** GIVEN RECORDS follows **
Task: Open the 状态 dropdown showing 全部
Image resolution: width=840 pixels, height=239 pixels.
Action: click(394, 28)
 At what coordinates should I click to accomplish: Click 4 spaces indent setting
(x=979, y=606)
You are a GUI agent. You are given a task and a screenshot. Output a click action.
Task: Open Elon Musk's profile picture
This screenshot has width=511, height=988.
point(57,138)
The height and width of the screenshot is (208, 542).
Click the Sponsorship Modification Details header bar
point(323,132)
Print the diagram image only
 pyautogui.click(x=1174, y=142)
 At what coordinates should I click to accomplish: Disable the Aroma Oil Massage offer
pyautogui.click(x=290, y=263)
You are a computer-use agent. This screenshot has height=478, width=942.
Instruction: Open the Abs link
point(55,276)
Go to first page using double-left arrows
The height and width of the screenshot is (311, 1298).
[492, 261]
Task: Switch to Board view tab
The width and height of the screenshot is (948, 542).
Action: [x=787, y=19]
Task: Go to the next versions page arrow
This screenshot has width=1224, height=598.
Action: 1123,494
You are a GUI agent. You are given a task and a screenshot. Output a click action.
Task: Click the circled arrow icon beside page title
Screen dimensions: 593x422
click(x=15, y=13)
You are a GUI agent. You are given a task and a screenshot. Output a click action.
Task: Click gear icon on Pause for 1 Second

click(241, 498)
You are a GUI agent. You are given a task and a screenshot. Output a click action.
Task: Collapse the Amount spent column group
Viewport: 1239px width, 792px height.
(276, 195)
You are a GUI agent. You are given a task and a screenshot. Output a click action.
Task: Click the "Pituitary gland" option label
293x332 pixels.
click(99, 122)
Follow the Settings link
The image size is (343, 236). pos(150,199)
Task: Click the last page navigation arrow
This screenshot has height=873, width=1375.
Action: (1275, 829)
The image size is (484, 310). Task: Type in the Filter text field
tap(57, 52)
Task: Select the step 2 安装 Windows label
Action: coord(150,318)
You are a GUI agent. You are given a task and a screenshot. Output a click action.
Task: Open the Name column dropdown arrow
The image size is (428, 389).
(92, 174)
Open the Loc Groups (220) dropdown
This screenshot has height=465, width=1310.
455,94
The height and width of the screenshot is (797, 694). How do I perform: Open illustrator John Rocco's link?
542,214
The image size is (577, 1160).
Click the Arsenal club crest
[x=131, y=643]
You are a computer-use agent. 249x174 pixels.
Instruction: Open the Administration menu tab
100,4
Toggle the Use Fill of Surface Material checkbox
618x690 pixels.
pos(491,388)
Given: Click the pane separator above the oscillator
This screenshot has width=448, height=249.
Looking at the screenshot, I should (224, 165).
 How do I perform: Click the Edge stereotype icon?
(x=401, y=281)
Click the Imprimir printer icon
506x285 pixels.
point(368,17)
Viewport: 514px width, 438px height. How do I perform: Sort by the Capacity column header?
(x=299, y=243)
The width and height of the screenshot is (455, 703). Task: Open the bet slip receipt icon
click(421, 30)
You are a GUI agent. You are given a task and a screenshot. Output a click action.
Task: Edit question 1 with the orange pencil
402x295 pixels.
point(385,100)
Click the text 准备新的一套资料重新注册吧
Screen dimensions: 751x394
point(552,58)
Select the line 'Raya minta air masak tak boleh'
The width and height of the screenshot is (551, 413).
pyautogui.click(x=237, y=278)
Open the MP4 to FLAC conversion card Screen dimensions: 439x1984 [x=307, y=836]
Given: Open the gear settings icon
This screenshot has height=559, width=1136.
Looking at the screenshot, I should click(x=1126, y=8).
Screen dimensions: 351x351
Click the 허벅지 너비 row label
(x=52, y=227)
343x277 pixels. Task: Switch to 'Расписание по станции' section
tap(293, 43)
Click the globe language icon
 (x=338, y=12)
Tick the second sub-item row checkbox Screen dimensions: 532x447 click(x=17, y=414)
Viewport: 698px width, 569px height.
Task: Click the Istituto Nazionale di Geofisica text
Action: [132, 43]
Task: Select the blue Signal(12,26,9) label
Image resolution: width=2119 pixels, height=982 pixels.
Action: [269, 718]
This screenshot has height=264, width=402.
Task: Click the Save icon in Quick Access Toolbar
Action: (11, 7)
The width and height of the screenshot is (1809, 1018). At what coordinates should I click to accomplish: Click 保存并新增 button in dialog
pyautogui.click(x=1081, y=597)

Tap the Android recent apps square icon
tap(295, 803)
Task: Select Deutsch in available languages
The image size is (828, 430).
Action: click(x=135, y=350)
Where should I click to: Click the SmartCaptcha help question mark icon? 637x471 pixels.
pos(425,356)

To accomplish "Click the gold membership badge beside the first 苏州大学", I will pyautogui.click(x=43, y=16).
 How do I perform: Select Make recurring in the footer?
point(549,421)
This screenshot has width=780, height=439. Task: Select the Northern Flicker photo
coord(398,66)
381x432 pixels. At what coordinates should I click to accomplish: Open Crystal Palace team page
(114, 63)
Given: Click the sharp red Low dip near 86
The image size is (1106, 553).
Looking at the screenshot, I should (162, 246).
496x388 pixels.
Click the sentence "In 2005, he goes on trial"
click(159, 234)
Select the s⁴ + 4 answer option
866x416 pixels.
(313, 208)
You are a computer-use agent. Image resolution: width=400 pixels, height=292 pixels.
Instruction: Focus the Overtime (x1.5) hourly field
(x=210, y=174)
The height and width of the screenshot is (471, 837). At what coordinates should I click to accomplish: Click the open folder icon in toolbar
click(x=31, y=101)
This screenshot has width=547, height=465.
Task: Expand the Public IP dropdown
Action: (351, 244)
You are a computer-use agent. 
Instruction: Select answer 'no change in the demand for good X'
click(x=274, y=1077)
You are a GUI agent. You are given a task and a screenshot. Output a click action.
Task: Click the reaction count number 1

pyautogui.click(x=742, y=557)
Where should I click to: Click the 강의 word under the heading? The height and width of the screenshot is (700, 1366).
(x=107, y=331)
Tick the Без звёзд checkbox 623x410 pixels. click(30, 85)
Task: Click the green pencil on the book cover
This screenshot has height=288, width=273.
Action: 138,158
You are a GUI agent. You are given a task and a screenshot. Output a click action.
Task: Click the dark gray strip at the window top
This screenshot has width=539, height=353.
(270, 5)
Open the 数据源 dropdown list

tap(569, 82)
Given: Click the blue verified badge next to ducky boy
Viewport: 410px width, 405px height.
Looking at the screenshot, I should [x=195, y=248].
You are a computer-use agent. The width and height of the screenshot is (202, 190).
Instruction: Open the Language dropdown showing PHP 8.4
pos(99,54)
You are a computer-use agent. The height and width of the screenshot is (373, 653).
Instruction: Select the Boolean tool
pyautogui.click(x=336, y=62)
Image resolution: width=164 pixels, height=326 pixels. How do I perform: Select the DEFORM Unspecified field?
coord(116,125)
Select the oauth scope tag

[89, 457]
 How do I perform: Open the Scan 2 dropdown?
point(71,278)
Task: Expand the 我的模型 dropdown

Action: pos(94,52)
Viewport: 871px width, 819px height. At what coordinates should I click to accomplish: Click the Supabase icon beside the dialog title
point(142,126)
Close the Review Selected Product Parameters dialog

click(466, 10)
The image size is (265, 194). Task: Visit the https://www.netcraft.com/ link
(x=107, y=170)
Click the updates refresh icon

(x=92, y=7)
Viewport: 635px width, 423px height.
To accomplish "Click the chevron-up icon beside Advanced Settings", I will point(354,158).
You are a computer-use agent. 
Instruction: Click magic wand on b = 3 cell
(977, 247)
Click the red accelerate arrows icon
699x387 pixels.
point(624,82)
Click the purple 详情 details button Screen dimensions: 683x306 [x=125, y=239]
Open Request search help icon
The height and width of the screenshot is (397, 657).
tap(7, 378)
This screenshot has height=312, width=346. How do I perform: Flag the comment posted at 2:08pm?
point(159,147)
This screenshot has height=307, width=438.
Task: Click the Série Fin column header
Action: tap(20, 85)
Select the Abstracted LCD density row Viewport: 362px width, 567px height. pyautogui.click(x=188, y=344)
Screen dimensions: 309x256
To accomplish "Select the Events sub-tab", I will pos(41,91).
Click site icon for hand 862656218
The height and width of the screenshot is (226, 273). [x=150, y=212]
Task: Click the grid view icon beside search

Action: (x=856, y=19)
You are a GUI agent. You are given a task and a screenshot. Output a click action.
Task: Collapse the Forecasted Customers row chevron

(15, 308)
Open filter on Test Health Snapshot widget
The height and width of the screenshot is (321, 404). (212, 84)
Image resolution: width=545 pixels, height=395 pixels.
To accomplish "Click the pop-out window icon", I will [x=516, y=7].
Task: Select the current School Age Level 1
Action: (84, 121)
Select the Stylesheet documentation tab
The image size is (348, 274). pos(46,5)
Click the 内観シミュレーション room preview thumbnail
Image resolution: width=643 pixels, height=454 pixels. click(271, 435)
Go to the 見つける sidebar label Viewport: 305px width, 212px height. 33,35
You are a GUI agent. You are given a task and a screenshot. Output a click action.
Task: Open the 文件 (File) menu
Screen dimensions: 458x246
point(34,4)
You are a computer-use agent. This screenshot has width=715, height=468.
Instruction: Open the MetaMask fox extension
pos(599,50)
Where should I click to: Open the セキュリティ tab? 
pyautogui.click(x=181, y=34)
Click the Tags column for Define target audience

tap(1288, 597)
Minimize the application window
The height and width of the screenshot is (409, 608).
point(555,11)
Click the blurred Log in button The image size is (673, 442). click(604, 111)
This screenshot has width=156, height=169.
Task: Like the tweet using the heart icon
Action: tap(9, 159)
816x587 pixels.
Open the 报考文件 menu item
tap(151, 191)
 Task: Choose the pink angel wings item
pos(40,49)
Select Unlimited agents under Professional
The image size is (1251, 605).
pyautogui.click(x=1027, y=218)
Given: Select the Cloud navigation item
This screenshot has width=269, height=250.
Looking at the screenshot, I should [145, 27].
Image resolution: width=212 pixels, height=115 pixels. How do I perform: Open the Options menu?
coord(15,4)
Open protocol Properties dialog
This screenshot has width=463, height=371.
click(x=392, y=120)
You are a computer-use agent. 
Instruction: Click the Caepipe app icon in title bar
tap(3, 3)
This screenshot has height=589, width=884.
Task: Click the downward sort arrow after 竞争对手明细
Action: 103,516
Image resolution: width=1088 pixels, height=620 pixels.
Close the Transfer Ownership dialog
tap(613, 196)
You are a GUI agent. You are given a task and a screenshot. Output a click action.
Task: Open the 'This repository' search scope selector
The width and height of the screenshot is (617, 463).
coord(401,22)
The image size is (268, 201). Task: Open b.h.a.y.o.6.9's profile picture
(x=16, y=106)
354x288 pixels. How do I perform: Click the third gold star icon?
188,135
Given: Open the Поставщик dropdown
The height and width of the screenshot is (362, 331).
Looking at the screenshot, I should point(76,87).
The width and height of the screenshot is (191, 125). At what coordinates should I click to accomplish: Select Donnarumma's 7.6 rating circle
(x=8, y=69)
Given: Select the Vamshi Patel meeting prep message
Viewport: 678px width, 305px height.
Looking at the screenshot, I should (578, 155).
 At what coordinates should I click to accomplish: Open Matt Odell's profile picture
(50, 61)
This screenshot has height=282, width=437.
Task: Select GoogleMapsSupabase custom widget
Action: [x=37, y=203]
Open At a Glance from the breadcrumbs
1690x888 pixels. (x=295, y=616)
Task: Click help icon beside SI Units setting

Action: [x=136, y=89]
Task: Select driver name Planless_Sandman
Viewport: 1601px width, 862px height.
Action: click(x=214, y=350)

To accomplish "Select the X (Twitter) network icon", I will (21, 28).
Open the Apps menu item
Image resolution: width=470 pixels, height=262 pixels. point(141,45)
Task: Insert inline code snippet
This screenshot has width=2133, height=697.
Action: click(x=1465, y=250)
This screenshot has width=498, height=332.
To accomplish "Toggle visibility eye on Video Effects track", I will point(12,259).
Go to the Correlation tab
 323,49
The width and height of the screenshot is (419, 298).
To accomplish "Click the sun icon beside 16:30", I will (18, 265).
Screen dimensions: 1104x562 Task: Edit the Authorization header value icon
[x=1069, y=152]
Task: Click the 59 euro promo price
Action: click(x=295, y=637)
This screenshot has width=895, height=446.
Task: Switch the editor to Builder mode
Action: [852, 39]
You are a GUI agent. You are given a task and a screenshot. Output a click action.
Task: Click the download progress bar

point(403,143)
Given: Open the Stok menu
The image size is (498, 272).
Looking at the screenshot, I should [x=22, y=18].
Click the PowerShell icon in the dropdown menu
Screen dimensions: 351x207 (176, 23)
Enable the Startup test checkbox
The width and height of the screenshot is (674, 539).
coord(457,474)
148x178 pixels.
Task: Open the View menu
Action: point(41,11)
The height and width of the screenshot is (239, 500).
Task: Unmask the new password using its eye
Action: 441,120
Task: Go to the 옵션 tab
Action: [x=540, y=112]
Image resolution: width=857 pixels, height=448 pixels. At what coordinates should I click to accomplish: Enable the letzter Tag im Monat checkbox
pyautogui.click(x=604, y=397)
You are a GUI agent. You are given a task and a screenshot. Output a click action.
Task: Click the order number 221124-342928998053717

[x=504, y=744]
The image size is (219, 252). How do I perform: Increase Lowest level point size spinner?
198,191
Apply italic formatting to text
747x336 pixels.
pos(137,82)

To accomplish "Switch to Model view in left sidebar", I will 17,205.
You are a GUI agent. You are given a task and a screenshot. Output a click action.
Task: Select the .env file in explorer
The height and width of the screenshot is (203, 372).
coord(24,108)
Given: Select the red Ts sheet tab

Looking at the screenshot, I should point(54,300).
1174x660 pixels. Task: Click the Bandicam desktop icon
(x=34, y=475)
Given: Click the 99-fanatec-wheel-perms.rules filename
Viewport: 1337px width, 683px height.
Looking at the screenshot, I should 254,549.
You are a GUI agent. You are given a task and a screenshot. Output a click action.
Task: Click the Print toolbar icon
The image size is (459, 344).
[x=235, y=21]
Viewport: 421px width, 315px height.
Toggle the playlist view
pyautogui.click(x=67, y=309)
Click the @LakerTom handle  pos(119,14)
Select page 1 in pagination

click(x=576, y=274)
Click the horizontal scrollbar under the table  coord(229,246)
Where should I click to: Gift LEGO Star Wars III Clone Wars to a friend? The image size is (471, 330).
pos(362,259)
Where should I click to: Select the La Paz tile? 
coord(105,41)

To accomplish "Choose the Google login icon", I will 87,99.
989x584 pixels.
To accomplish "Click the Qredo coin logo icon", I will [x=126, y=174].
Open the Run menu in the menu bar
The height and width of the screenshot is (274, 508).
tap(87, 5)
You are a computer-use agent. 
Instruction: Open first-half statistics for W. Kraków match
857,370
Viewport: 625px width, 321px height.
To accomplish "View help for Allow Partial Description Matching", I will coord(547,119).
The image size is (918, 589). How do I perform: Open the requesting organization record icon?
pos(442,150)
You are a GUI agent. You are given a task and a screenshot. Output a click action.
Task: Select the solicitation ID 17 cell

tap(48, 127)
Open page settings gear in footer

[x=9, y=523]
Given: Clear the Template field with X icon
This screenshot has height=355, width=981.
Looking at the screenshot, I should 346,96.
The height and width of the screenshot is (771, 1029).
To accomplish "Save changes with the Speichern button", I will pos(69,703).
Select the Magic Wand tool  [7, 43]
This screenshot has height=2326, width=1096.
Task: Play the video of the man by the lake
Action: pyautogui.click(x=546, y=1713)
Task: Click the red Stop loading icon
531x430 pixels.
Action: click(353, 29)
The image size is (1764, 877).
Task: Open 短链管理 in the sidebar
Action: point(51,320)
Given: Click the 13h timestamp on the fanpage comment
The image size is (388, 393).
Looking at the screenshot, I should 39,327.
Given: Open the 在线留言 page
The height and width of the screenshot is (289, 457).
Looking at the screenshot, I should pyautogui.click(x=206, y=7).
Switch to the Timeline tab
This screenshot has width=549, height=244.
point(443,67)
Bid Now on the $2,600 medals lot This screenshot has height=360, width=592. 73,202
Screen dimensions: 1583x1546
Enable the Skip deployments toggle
** End of GIVEN RECORDS **
WORK INSTRUCTIONS: Would you print exactly, and only, the lines of the data above from the line with "Instruction: Open the Abs link" through the line with "Task: Click the last page navigation arrow", inclusive?

YOUR RESPONSE:
Instruction: Open the Abs link
point(55,276)
Go to first page using double-left arrows
The height and width of the screenshot is (311, 1298).
[492, 261]
Task: Switch to Board view tab
The width and height of the screenshot is (948, 542).
Action: [x=787, y=19]
Task: Go to the next versions page arrow
This screenshot has width=1224, height=598.
Action: 1123,494
You are a GUI agent. You are given a task and a screenshot. Output a click action.
Task: Click the circled arrow icon beside page title
Screen dimensions: 593x422
click(x=15, y=13)
You are a GUI agent. You are given a task and a screenshot. Output a click action.
Task: Click gear icon on Pause for 1 Second

click(241, 498)
You are a GUI agent. You are given a task and a screenshot. Output a click action.
Task: Collapse the Amount spent column group
Viewport: 1239px width, 792px height.
(276, 195)
You are a GUI agent. You are given a task and a screenshot. Output a click action.
Task: Click the "Pituitary gland" option label
293x332 pixels.
click(99, 122)
Follow the Settings link
The image size is (343, 236). pos(150,199)
Task: Click the last page navigation arrow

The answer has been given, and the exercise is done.